How can additional capacity above current constraints at the major gateways be described as being at the expense of Cairns. There is nothing at all favouring those gateways over Cairns and no limitations if the economics of direct services to Cairns stack up. In fact provisions continue for the airlines to operate an additional 2,500 seats per week each way above the new major gateway cap if they stopover at Cairns en route.

There is no preferential access at all to the major gateways at the expense of Cairns. In fact what Kevin Brown (Cairns Airport) and Alex de Waal (TTNQ) are effectively demanding is that growth of the entire Australian tourism market be restrained to try and force airlines to fly to Cairns regardless of viability. The Cairns Cargo Cult has turned cannibal on the rest of the Australian tourism industry with a zero sum mentality.

This could never stack up as economically optimal for Australia. While not denying the benefit to TNQ and Cairns from direct international flights it was only last year that Brown was telling us:        
"We had direct China Eastern flights from Shanghai in place for most of 2013 and even without direct flights the Chinese visitor market shows strong growth trends with people willing to reach our destination via domestic services from other parts of Australia."
Growth in the entire Chinese market may increase the viability of direct flights longer term. Veteran aviation journalist Ben Sandilands doesn't seem so pessimistic at the Crikey Plane Talking blog:
It can expect to see a range of regionally focused carriers coming from parts of China outside of Beijing, Guangzhou and Shanghai, and given the capacity constraints at Sydney, some of them are likely to fly 787 or A330 sized jets to Canberra, or even Newcastle, if the access limitations of civil movements at a military airport can ever be fully addressed.
Australian can expect to see such second tier China carriers fly to Hobart, Cairns, and maybe in ten years time, even to Wellcamp (Brisbane’s far far far west airport). Gold Coast airport will be full before we know it, and Maroochydore could see regular flights by 250-350 passenger jets.
The influx will grow not just the hotel industry, including the construction side, but domestic air travel.
The response here from Cairns Airport and TTNQ only demonstrates everything that can go wrong with any Northern Australia policy as the rent-seekers subjugate the broader and national interest for their own self-interest.
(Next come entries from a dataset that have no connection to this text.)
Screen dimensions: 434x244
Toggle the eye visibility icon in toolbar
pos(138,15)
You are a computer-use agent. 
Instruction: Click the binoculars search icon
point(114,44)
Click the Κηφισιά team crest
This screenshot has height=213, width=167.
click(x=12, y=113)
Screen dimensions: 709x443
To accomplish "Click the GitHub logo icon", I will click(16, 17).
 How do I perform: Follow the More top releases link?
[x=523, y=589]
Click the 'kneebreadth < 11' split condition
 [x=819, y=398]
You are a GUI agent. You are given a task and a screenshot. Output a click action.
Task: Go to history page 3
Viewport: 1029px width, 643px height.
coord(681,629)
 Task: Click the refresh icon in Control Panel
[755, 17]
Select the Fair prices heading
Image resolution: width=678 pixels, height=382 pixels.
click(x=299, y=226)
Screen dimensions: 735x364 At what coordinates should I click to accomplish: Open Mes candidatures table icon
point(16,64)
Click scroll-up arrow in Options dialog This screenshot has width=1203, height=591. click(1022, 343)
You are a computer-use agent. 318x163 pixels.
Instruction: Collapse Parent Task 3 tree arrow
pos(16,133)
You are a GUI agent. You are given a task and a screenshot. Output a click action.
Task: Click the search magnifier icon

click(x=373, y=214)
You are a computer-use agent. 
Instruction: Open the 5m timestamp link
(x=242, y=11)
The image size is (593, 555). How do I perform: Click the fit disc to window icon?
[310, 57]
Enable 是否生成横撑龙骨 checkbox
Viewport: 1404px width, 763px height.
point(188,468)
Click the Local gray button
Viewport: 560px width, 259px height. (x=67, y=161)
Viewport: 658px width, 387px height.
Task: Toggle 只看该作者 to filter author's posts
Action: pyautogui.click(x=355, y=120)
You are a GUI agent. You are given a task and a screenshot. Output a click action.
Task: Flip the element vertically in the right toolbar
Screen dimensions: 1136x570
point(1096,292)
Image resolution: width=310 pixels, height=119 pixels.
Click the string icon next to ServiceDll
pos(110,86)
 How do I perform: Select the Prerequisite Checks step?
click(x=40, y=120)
Alex de Waal continues to underwhelm at TTNQ.

Thursday, January 22, 2015

Regional employment a drag on Queensland

Conus has updated the trend series for todays ABS regional labour force data with some local analysis: Regional jobs data is poor for Cairns

There are some interesting things happening around some of those numbers in Cairns and Townsville particularly the participation rates. However I thought I would stick to a broader state and regional perspective with a few graphs. This from last weeks national data showing the Queensland share of total Australian employment:
 

 
The Queensland share hit its highest level at 20.54% back in February 2009 and has since edged lower to 20.02%.
 
I recently posted a comparison of annual employment growth between SEQ and the Regions. This is compiled from the Conus Trend data amalgamating Greater Brisbane, Gold Coast and Sunshine Coast from the ABS regions to form SEQ. This has been updated and annual employment growth for the Regions remains negative at the lowest levels for the series. Gold Coast has been the biggest contributor to employment growth in Queensland over the past year.
 
 
Similar to the first graph this is then the Regional (ex SEQ) share of total Queensland employment derived from the Conus Trend data:
 
 
I think this last graph can also be added to the list of reasons why the population target in the Queensland Plan for 50% to live outside SEQ is *stupid*.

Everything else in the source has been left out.